Answer

**step1** Understanding the problem

The problem asks us to prove that the expression $$4^{2n}-1$$ is always divisible by 5. This needs to be true for any positive integer value of 'n'. A positive integer means numbers like 1, 2, 3, and so on.

**step2** Simplifying the expression

Let's first simplify the term $$4^{2n}$$. We know that when we have a power raised to another power, like $$(a^b)^c$$, it is the same as $$a^{b \times c}$$. Also, $$a^{b \times c}$$ can be written as $$(a^b)^c$$.
In our expression, $$4^{2n}$$ can be written as $$(4^2)^n$$.
First, we calculate the value of $$4^2$$:
$$4^2 = 4 \times 4 = 16$$.
So, the original expression $$4^{2n}-1$$ becomes $$16^n - 1$$.
This means we need to show that $$16^n - 1$$ is divisible by 5 for any positive integer 'n'.

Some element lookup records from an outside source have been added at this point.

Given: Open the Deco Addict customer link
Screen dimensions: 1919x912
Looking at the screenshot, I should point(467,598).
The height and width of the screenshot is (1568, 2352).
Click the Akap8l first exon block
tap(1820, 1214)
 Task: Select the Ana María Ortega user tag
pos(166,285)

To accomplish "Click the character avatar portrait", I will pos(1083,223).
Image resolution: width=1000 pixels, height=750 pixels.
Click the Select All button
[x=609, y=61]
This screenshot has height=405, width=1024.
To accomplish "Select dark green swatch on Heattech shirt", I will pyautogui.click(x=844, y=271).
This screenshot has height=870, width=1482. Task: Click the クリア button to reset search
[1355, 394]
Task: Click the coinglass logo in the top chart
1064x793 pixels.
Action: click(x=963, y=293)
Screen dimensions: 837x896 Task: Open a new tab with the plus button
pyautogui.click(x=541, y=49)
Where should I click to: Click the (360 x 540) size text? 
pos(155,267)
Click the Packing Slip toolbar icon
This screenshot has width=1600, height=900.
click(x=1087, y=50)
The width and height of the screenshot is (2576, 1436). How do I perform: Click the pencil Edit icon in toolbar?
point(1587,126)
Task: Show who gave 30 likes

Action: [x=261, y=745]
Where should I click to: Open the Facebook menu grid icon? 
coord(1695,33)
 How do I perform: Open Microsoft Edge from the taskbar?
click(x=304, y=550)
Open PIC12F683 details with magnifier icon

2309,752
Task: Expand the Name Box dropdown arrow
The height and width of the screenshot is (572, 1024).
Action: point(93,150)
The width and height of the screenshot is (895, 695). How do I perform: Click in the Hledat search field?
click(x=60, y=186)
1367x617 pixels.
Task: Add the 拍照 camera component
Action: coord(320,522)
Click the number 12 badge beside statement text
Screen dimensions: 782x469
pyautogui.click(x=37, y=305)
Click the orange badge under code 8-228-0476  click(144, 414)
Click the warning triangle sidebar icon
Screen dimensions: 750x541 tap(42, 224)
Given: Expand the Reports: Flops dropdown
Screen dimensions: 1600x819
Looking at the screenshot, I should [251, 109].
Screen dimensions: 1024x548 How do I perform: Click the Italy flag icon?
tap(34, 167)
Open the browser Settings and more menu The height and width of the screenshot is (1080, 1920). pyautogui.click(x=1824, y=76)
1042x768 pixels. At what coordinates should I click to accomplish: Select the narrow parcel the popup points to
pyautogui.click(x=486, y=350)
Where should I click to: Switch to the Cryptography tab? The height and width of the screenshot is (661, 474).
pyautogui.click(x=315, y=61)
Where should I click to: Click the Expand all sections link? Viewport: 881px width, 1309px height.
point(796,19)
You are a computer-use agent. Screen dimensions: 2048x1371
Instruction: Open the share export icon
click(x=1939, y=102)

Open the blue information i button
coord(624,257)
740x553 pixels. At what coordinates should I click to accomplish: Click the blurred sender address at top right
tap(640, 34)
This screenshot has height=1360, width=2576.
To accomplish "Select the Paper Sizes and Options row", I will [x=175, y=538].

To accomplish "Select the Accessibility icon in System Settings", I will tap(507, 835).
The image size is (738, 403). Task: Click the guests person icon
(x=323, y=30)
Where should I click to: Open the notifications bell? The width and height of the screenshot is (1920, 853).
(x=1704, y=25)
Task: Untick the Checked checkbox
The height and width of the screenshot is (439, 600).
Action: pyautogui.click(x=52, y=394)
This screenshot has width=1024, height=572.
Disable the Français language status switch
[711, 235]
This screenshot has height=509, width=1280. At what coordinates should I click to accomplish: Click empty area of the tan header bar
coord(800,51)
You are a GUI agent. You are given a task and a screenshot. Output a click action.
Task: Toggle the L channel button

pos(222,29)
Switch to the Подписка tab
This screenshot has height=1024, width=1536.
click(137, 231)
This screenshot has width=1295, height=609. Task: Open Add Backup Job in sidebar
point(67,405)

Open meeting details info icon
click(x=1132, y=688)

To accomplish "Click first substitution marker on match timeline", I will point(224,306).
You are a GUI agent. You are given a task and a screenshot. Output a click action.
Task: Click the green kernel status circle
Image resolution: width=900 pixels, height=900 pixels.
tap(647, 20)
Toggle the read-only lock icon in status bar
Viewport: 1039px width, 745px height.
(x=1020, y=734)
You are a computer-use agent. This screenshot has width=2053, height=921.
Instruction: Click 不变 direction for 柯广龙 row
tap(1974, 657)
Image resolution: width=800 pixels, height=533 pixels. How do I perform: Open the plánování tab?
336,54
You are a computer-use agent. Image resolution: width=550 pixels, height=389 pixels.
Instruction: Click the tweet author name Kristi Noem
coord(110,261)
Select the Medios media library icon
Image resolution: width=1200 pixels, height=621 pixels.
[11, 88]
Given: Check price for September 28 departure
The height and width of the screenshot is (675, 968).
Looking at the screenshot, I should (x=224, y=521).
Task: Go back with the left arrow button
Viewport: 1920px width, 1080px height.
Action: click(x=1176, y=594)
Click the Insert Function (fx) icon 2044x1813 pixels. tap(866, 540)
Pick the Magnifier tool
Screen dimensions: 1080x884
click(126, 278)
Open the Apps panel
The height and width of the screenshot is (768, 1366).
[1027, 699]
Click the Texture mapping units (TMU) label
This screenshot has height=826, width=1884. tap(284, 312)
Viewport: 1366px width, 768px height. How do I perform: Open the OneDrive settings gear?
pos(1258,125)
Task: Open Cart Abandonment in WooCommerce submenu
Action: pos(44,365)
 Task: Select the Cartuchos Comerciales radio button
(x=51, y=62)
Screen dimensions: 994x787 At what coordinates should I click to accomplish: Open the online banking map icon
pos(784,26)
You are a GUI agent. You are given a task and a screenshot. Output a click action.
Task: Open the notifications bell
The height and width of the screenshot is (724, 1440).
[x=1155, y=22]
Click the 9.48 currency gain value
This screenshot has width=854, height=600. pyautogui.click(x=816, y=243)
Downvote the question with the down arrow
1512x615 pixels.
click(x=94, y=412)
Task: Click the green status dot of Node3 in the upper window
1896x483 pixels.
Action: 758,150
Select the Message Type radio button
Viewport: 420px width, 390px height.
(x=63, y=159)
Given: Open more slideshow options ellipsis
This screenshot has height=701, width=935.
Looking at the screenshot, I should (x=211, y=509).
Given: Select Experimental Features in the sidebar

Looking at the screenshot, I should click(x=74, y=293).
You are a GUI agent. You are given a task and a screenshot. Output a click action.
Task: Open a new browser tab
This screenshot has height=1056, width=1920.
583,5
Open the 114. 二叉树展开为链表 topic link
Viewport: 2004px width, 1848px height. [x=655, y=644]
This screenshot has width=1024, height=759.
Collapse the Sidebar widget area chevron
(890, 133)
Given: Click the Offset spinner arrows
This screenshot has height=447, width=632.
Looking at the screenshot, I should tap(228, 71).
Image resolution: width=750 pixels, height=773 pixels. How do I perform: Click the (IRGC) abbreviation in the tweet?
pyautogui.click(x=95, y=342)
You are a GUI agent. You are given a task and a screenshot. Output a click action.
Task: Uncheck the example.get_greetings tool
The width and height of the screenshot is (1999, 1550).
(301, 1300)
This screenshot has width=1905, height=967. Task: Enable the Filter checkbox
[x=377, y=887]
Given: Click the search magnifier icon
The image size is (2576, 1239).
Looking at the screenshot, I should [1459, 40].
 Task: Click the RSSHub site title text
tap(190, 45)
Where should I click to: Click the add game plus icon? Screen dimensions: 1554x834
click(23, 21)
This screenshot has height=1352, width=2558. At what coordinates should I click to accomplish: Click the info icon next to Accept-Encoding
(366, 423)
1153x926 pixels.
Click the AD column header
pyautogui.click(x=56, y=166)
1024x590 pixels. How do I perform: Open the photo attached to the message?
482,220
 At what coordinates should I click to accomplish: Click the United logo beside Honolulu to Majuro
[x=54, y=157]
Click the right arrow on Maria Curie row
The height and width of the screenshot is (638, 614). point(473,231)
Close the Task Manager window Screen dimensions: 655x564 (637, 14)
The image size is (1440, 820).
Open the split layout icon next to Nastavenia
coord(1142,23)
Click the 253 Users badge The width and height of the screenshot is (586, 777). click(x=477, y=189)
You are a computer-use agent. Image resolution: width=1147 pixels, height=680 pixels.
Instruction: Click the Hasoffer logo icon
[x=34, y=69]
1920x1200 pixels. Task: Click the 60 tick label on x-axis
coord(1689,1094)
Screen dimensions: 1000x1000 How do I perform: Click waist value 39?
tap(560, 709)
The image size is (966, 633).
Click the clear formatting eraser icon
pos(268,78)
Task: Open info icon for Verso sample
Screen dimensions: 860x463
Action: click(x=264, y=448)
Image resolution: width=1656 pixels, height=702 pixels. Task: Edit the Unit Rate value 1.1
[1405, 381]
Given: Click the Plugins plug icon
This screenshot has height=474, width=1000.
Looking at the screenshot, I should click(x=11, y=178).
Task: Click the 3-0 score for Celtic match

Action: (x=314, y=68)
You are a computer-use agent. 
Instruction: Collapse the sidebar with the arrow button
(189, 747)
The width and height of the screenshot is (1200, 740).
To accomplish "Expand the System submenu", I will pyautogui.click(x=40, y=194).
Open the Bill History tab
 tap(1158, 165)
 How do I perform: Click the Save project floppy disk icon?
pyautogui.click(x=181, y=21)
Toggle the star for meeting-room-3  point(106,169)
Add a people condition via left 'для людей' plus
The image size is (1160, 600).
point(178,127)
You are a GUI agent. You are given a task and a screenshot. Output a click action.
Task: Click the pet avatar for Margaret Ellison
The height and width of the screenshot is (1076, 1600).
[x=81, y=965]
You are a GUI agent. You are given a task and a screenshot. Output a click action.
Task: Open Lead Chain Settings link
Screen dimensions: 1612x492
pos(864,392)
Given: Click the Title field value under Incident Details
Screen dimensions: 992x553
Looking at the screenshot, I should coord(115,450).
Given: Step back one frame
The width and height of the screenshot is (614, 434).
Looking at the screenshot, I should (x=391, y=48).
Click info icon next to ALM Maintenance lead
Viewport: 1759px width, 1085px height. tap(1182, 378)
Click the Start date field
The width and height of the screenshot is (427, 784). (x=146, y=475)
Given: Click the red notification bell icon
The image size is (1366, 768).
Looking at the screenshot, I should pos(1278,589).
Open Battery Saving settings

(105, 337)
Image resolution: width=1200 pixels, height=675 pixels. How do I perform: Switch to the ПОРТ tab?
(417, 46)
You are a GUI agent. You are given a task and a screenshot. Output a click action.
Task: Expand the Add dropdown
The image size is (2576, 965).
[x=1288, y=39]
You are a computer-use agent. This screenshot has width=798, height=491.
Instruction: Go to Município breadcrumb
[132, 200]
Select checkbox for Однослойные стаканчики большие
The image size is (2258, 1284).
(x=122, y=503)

**step3** Investigating the last digit of $$16^n$$

To determine if a number is divisible by 5, we can simply look at its last digit (the digit in the ones place). If the last digit is 0 or 5, the number is divisible by 5.
Let's look at the last digit of $$16^n$$ for a few positive integer values of 'n':
- For $$n=1$$: $$16^1 = 16$$. The last digit is 6.
- For $$n=2$$: $$16^2 = 16 \times 16 = 256$$. The last digit is 6.
- For $$n=3$$: $$16^3 = 16^2 \times 16 = 256 \times 16 = 4096$$. The last digit is 6.
We can observe a pattern here. When we multiply numbers, the last digit of the product is determined only by the last digits of the numbers being multiplied. Since the last digit of 16 is 6, when we multiply 16 by itself repeatedly ($$16 \times 16 \times 16 \times ...$$), the last digit of the result will always be the last digit of $$6 \times 6$$ (which is 6).
So, for any positive integer 'n', the number $$16^n$$ will always end with the digit 6.

**step4** Determining the last digit of $$16^n-1$$

Now, let's consider the full expression $$16^n - 1$$.
Since we found that $$16^n$$ always ends with the digit 6, subtracting 1 from it means we are performing an operation on a number that ends in 6.
For example:
- If we have 16, then $$16 - 1 = 15$$. The last digit is 5.
- If we have 256, then $$256 - 1 = 255$$. The last digit is 5.
- If we have 4096, then $$4096 - 1 = 4095$$. The last digit is 5.
In general, when we subtract 1 from any number that ends in 6, the resulting number will always end in $$6-1=5$$.
Therefore, for any positive integer 'n', the expression $$16^n - 1$$ (which is the same as $$4^{2n}-1$$) will always have a last digit of 5.

**step5** Conclusion based on divisibility rule

We know that a number is divisible by 5 if and only if its last digit (the digit in the ones place) is 0 or 5.
Since we have shown in the previous steps that the expression $$4^{2n}-1$$ always results in a number that ends with the digit 5, it must be divisible by 5.
This proves that $$4^{2n}-1$$ is divisible by 5 for all positive integers 'n'.